Sime (pronounced Sheem) is not at the top of his game, because his personal problems are overwhelming him in his sleepless state, and when he does sleep, he is disturbed by vivid recollections of stories read to him by his grandmother, triggered by meeting Kirsty. His grandmother read these stories from an old family journal written by a Simon Mackenzie, written in the mid-1800s when the lands in the Outer Hebrides were being cleared of the starving, poverty-stricken Scottish sharecroppers by the English lords so they could raise sheep. What was it about this remote location that was triggering these memories of the Highland clearances?

There wasn't much on Entry Island except a dwindling population of about one hundred people, a few stores, a church, a school and a post office. So when Kirsty claims she has not left the island for 10 years, and says she never wants to leave, no one believes her. And since the area is so hard to get to, the police doubt the talk about an intruder.  The spotlight is focused solely on Kirsty, particularly when there is another disappearance and possible death of another of the island's inhabitants.

Remnants of a hurricane are barreling down on the islands, and the weather becomes a character in itself as it wreaks havoc, with mighty and furious winds and burning, spitting rain. Entry Island is temporarily cut off from the world as it hunkers down in the storm. I myself felt cold, damp and miserable as I was caught up in the descriptions of the tempest.

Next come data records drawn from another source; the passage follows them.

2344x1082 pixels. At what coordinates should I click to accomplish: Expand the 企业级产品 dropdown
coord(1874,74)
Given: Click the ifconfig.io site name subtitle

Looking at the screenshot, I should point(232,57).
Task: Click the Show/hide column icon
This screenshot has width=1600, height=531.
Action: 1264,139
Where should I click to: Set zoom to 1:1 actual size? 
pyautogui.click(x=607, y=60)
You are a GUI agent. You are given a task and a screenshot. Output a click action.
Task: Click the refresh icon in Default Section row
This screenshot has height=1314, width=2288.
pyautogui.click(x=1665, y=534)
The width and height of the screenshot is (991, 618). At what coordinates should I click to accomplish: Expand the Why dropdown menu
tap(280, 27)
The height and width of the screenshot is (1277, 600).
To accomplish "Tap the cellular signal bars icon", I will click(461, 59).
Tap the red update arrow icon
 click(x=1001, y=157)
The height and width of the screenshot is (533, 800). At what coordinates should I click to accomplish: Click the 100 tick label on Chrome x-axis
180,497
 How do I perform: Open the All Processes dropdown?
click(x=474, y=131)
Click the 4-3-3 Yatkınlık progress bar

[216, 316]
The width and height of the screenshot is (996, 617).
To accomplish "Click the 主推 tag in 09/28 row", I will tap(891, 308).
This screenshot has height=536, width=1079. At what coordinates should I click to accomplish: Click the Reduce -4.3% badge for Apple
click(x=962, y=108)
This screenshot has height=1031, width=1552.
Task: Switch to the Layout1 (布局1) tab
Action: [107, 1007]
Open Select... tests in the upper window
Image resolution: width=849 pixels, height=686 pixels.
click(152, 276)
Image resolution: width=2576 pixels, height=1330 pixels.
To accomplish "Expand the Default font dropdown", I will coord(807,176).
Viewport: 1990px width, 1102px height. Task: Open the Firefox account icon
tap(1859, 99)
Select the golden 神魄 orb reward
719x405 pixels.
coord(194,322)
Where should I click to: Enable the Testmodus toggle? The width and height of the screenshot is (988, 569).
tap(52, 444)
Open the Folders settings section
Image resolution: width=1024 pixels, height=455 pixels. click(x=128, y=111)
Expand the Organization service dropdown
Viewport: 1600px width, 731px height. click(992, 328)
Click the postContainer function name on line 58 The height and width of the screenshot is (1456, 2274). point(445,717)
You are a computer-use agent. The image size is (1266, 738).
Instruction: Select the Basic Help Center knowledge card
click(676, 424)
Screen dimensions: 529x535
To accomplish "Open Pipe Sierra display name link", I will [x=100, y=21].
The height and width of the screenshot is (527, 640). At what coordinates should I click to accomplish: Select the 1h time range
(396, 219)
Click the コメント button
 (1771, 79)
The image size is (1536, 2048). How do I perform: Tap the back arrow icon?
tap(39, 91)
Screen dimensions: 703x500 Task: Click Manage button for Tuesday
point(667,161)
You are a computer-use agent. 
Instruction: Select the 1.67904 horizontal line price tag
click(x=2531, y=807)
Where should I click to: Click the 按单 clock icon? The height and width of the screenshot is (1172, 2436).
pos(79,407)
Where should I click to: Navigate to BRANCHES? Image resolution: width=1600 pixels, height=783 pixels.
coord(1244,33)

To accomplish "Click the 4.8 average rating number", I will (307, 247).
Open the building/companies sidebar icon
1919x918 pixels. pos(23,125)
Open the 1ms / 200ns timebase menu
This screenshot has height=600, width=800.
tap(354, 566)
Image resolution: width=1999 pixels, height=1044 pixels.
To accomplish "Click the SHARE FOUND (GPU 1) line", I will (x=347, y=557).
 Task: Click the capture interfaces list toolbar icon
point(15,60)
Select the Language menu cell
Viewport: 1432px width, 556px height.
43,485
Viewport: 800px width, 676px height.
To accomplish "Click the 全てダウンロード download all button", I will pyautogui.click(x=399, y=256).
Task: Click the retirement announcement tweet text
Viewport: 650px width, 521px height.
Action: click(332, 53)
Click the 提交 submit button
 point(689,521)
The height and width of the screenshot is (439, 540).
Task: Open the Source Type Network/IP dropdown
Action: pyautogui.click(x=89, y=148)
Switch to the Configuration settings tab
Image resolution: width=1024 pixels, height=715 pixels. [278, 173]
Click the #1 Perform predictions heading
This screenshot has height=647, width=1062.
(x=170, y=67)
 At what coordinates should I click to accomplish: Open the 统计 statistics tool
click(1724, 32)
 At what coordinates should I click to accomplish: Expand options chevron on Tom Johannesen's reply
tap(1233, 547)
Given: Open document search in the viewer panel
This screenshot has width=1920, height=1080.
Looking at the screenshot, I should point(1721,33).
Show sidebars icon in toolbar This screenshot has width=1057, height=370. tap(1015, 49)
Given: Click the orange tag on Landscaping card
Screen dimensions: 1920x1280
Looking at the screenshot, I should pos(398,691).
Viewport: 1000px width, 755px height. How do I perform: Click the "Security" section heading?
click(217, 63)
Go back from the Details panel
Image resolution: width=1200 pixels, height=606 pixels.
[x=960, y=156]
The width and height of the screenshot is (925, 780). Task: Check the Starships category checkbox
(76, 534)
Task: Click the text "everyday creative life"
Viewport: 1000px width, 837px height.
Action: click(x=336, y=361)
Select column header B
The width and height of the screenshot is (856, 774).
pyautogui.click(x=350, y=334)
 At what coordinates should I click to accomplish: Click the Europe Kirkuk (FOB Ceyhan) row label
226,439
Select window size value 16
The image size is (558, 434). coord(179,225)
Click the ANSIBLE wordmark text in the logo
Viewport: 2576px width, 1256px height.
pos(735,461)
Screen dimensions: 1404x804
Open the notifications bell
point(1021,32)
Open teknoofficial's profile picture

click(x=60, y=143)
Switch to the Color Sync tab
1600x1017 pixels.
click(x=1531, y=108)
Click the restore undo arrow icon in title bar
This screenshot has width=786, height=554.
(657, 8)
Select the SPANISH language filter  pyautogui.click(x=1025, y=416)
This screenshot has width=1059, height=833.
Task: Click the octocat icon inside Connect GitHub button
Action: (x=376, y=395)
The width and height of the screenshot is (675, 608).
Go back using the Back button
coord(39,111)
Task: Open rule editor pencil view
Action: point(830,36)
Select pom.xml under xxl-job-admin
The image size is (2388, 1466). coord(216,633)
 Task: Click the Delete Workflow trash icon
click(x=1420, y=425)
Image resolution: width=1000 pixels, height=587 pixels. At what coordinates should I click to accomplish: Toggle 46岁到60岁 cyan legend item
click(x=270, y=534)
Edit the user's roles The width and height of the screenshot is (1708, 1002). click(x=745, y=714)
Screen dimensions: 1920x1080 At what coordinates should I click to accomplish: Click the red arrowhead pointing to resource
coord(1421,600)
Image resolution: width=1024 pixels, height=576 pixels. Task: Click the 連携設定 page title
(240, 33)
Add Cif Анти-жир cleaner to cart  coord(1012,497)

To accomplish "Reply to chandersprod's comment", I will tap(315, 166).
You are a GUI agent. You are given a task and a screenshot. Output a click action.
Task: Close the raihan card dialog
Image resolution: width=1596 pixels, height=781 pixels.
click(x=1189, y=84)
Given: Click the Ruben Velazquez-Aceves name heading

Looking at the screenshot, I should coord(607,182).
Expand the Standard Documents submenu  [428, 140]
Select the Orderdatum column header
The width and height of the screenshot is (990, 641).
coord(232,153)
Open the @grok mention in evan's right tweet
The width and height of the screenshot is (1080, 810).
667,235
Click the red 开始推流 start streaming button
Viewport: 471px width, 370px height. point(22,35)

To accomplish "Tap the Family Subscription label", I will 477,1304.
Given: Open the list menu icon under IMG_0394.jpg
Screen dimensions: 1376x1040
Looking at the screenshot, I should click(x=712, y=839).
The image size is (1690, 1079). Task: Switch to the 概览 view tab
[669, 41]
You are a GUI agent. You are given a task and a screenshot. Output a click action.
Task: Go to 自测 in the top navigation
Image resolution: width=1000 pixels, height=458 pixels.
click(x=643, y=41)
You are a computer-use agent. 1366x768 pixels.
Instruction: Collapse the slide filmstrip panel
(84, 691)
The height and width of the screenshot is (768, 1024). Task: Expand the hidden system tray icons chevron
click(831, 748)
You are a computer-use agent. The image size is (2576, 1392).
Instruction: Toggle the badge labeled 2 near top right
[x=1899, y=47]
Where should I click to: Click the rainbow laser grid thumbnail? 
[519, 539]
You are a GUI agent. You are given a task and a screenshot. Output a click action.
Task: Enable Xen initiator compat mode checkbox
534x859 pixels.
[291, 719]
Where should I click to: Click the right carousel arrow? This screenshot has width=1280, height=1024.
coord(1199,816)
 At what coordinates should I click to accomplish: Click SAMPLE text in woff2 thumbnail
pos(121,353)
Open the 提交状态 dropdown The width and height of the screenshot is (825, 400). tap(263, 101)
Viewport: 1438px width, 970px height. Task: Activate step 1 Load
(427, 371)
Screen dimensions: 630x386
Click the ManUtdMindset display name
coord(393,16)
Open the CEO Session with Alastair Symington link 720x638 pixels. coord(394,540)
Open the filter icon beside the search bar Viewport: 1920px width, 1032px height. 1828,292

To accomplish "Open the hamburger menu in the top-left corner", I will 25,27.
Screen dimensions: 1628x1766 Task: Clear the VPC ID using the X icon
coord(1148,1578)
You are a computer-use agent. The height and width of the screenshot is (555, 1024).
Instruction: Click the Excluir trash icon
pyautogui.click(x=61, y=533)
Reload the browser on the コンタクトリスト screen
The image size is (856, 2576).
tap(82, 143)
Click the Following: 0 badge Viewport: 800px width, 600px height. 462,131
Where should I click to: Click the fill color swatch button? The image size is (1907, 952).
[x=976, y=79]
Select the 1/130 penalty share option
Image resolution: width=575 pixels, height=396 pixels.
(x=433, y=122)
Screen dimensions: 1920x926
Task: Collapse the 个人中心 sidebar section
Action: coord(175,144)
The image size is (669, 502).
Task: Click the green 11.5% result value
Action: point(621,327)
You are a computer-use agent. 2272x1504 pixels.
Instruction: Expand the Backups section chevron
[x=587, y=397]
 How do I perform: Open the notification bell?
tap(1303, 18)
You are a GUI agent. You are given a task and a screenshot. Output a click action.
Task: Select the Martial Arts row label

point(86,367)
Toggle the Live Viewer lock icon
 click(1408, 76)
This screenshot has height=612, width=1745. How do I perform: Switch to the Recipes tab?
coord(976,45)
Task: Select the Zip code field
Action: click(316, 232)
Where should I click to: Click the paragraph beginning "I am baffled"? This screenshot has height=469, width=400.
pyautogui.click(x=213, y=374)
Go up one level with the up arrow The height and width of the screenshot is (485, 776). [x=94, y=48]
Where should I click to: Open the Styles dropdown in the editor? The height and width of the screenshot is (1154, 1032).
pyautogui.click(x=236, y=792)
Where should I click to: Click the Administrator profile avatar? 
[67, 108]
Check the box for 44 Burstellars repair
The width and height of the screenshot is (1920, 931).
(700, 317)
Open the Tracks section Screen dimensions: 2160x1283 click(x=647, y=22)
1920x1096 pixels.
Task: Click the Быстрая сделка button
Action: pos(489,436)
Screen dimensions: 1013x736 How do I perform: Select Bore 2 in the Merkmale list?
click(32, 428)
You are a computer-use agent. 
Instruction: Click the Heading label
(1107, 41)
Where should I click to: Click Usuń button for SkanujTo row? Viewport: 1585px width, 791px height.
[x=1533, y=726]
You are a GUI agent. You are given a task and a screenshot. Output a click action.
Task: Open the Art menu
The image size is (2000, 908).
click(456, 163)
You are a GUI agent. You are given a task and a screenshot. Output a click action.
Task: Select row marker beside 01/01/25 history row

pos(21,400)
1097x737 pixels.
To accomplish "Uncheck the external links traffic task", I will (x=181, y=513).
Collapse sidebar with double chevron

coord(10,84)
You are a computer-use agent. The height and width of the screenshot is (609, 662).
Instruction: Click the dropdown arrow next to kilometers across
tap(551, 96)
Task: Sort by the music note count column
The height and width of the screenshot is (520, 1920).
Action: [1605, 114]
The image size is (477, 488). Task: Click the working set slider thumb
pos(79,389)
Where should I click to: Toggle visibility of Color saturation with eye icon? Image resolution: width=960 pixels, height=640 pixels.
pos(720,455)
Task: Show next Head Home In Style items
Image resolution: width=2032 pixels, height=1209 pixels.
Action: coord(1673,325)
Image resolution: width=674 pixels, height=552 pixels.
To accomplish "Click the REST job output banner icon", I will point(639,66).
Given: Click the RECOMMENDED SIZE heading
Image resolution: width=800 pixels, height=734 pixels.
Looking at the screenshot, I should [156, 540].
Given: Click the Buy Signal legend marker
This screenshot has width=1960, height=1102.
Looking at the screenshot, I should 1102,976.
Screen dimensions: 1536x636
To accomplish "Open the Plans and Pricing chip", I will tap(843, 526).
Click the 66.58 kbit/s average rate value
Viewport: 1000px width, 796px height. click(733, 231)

Peter May has written several very successful series. His first featured Li Yan, a detective in the Beijing police who has partnered with an American pathologist, Margaret Campbell, to solve some very unusual cases. Then May moved onto France, where Enzo Macleod, a Scottish biologist, took on several amazing cold cases. My favorite series has been the Lewis trilogy, in which Fin Macleod, a Detective Inspector in Edinburgh, returns to his birthplace on the Isle of Lewis in the Outer Hebrides of Scotland.

Entry Island is somewhat of a departure for Peter May, because the murder mystery takes a back seat to the history of the settlement of some of the Madeleine Islands. There is a focus on the very bad old days of the times between the forced dispersal of the Scots to the New World and the difficulties the immigrants faced when their welcome was not to be counted on. The story moves on at a slow pace, as Sime has repeated flashbacks to the days of his ancestors. I believe May's descriptions of the injustices and the inhumanity of the past kept my blood on the boil. It was due to the same Scot in me that makes me shiver when I hear the bagpipes.

Despite an exotic location and the distinctive individuals involved in the crime, the motives for murder are not that unusual. Sime Mackenzie faces a conflict between his professional duty and his personal desires and he is led down a path he could never have foreseen. If you enjoy your crime novels with connections to another time this book would be a great addition to a TBR pile.